Leasehold interests have definite lives and are amortized on a straight-line basis over the remaining lease term including any optional renewal periods that are likely to be exercised. The average amortization period for leasehold interests as of January 1, 2024 (Successor) was 11.1 years. The Company recognized amortization expense, net of revenue, of $0.2 million, $0.1 million, $0.2 million, and ($0.9) million for the periods ended January 1, 2024 (Successor), June 16, 2023 (Predecessor), January 2, 2023 (Predecessor), and January 3, 2022 (Predecessor), respectively.
Depreciation expense associated with property and equipment, including property and equipment held under capital leases prior to the adoption of ASC 842, was $2.9 million, $7.9 million, $13.5 million, and $15.4 million for the periods from June 17, 2023 through January 1, 2024 (Successor), from January 3, 2023 through June 16, 2023 (Predecessor), and for the years ended January 2, 2023 (Predecessor), and January 3, 2022 (Predecessor), respectively.
Source: Item 21 — FINANCIAL STATEMENTS (FDD page 91)
What This Means (2025 FDD)
According to Checkers' 2025 Franchise Disclosure Document, leasehold improvements are depreciated using the straight-line method.

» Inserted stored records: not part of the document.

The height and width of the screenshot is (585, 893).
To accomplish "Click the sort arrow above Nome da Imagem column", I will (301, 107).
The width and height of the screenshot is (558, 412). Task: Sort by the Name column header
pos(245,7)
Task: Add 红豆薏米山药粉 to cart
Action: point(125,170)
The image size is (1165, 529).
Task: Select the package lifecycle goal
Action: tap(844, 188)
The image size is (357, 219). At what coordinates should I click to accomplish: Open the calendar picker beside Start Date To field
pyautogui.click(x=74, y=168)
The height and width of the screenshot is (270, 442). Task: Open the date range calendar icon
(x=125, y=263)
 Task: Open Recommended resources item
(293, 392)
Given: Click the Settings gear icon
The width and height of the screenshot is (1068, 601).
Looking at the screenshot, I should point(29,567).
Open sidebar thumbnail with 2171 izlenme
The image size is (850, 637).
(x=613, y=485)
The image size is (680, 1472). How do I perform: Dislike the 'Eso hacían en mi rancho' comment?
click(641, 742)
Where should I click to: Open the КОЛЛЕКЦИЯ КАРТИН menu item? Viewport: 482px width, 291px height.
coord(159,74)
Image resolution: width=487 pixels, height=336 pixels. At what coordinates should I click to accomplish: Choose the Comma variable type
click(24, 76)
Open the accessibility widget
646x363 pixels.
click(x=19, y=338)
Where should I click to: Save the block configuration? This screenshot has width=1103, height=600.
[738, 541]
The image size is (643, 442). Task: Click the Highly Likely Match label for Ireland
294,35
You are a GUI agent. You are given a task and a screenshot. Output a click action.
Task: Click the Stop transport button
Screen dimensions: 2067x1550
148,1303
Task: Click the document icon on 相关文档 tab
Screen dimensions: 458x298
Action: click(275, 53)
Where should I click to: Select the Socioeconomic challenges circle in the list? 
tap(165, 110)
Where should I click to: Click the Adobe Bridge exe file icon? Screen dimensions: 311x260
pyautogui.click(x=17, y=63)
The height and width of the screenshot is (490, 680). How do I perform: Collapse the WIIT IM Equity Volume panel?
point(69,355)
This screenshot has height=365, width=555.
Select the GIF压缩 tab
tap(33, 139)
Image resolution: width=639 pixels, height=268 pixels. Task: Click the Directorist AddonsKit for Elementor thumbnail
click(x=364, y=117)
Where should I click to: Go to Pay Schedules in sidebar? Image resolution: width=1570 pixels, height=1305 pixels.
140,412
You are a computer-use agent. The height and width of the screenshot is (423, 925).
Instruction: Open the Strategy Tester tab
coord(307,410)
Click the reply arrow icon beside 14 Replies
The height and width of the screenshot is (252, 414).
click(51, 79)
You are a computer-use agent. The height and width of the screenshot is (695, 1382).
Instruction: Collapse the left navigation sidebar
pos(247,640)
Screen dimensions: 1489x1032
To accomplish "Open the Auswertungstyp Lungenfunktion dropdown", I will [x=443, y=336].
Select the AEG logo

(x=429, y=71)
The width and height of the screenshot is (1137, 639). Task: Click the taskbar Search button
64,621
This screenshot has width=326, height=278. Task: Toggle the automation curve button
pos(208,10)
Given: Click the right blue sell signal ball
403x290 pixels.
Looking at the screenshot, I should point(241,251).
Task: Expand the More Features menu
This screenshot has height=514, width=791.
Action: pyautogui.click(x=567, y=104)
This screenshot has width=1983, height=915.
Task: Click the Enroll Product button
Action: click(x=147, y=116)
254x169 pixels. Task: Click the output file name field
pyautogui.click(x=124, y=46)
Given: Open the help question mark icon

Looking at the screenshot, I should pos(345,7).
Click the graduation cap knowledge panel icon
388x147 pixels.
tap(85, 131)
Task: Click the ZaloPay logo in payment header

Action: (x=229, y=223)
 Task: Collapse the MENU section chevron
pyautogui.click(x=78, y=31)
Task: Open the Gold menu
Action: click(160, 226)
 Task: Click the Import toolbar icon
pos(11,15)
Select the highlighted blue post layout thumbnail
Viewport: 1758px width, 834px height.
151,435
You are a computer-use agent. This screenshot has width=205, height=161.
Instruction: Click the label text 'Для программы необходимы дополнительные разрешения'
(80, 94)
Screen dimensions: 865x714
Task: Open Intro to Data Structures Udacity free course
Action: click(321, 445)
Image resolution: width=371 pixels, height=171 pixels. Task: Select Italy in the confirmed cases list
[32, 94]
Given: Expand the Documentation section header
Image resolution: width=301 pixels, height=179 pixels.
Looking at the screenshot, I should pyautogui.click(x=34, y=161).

The depreciation period is determined by the lesser of two factors: the estimated useful life of the improvements, generally considered to be 10 years, or the remaining term of the lease.
For a prospective Checkers franchisee, this means that the cost of any improvements made to the leased property will be spread out as an expense over a period that could be as long as 10 years, but will be shorter if the lease expires before that. This depreciation method allows the franchisee to deduct a portion of the cost each year, which can help reduce their taxable income.
The FDD also mentions that the company recognized amortization expense, net of revenue, of $0.2 million, $0.1 million, $0.2 million, and ($0.9) million for specific periods, and depreciation expense associated with property and equipment was $2.9 million, $7.9 million, $13.5 million, and $15.4 million for different periods. These figures provide context on how Checkers accounts for depreciation and amortization in their financial statements.
It is important for a potential Checkers franchisee to understand these depreciation practices, as they impact the financial reporting and tax obligations of the franchise. Franchisees should consult with a financial advisor to fully understand the implications of leasehold improvement depreciation and how it affects their specific business situation.